PROBLEM TO WORK ON: In the data, begin at the line containing "At what coordinates should I click to accomplish: Go" and stop after the line containing "Select the first". Reproduce only that span, substituting "Display" for "Viewport" everywhere and changing nothing else.

DATA FOR PROCESSING:
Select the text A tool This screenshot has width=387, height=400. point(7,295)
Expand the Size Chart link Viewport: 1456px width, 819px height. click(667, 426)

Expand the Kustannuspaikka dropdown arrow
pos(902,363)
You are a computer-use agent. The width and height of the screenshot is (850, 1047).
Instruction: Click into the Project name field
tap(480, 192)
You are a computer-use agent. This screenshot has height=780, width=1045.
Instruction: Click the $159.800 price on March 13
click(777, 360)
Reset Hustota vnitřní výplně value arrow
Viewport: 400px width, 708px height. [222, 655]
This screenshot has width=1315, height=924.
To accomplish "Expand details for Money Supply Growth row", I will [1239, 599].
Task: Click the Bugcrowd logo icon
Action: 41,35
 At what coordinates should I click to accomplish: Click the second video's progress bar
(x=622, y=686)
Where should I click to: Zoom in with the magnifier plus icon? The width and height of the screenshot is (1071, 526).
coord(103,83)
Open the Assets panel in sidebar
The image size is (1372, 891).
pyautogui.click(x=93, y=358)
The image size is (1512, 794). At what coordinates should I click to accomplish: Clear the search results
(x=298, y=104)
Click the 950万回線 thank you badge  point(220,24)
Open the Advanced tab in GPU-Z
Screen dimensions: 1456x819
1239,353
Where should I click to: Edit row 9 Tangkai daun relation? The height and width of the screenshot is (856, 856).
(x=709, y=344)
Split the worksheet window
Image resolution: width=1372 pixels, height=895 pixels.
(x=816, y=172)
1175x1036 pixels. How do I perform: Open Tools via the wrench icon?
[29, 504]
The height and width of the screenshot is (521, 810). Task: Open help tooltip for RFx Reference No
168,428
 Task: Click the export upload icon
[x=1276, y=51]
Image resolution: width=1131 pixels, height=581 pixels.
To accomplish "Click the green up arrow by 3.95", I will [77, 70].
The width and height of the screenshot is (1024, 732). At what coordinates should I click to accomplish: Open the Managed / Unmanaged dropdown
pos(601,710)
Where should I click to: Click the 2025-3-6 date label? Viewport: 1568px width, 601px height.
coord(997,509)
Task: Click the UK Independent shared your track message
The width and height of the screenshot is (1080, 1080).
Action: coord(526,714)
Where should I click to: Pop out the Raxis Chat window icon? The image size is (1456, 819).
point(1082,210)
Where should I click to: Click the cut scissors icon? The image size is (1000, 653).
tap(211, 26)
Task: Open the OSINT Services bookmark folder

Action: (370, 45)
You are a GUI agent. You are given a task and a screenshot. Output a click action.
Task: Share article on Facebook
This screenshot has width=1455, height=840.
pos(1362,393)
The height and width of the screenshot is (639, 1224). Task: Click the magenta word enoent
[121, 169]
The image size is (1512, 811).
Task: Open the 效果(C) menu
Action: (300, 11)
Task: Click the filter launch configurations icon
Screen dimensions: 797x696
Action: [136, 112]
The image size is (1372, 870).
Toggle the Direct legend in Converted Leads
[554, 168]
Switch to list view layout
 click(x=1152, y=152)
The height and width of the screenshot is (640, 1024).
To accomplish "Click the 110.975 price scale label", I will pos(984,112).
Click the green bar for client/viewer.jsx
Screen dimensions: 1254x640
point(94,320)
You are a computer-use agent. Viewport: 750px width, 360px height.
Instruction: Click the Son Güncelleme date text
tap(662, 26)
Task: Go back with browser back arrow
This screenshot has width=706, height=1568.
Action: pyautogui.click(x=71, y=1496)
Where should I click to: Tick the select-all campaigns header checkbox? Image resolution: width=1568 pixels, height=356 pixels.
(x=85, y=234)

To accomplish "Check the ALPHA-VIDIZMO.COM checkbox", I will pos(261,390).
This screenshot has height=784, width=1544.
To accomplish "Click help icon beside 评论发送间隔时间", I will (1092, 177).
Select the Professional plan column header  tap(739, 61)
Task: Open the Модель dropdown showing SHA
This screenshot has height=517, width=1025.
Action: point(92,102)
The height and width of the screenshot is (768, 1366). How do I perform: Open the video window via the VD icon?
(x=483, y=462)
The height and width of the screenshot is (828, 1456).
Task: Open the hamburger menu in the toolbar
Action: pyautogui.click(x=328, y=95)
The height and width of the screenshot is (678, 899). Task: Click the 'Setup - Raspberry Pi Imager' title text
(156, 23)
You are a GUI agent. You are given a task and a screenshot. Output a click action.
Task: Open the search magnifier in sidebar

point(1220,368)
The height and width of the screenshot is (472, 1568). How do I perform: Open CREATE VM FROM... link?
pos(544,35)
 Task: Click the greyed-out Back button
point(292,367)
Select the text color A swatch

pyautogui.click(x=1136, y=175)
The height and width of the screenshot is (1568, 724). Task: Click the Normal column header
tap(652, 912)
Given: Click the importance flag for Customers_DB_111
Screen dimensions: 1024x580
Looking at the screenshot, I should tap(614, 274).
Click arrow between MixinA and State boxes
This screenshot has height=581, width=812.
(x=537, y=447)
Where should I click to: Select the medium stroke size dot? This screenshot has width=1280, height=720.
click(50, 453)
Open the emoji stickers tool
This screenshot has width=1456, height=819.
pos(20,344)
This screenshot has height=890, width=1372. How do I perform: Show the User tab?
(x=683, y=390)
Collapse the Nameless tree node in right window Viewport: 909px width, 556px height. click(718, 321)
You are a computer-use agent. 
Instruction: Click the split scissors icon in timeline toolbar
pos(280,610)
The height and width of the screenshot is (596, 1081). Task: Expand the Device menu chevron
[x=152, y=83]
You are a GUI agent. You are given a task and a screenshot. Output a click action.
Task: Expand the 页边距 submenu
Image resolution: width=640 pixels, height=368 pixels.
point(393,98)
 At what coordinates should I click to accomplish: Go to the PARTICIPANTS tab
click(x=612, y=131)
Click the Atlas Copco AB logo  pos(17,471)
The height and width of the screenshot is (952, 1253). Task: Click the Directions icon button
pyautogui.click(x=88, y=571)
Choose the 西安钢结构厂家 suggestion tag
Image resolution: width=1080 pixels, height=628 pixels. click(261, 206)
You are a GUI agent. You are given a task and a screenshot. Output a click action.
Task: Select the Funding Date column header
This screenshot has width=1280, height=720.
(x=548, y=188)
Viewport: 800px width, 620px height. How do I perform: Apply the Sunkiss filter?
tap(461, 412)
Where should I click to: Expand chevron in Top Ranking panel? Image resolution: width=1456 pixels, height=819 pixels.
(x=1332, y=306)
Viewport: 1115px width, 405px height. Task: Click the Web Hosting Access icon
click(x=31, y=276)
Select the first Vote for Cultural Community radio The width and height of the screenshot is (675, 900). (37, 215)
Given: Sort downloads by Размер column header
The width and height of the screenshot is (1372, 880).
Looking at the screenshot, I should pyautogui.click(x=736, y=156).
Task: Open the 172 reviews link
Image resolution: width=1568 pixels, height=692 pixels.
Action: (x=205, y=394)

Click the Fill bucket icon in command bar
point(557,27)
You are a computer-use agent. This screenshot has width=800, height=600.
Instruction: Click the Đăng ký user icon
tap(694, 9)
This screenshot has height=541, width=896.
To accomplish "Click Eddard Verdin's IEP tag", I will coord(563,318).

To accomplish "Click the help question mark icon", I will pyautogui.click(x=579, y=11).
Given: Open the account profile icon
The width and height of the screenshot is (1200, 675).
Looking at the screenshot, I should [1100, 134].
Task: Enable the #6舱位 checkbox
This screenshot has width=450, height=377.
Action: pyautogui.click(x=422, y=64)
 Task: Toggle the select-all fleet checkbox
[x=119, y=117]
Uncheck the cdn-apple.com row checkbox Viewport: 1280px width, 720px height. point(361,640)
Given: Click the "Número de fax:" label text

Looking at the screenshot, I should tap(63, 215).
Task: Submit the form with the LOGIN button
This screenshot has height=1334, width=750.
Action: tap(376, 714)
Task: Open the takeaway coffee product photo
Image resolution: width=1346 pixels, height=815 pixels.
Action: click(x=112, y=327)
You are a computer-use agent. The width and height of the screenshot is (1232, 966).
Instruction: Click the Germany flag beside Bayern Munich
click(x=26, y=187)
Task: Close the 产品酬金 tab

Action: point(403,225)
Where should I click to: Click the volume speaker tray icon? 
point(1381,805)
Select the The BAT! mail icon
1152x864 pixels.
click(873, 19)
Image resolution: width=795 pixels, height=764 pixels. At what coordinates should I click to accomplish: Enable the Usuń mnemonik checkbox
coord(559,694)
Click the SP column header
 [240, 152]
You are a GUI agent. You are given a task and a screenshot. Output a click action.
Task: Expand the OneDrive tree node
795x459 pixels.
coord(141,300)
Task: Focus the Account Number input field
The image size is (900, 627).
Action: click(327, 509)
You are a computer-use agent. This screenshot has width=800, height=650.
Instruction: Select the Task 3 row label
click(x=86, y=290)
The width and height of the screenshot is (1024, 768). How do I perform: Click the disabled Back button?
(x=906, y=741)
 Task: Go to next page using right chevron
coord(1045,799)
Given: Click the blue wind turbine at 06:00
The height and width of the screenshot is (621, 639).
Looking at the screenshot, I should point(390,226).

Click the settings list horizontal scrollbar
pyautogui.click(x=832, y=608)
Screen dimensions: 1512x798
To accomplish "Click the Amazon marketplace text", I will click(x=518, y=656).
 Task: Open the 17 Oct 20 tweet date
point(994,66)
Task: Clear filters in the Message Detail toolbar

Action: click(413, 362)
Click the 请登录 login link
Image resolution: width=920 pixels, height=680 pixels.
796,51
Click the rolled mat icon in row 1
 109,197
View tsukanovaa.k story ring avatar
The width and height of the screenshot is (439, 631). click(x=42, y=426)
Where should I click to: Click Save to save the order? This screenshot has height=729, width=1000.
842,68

SOLUTION FOR THIS EXERCISE:
 At what coordinates should I click to accomplish: Go to the PARTICIPANTS tab
click(x=612, y=131)
Click the Atlas Copco AB logo  pos(17,471)
The height and width of the screenshot is (952, 1253). Task: Click the Directions icon button
pyautogui.click(x=88, y=571)
Choose the 西安钢结构厂家 suggestion tag
Image resolution: width=1080 pixels, height=628 pixels. click(261, 206)
You are a GUI agent. You are given a task and a screenshot. Output a click action.
Task: Select the Funding Date column header
This screenshot has width=1280, height=720.
(x=548, y=188)
Display: 800px width, 620px height. How do I perform: Apply the Sunkiss filter?
tap(461, 412)
Where should I click to: Expand chevron in Top Ranking panel? Image resolution: width=1456 pixels, height=819 pixels.
(x=1332, y=306)
Display: 1115px width, 405px height. Task: Click the Web Hosting Access icon
click(x=31, y=276)
Select the first Vote for Cultural Community radio The width and height of the screenshot is (675, 900). (37, 215)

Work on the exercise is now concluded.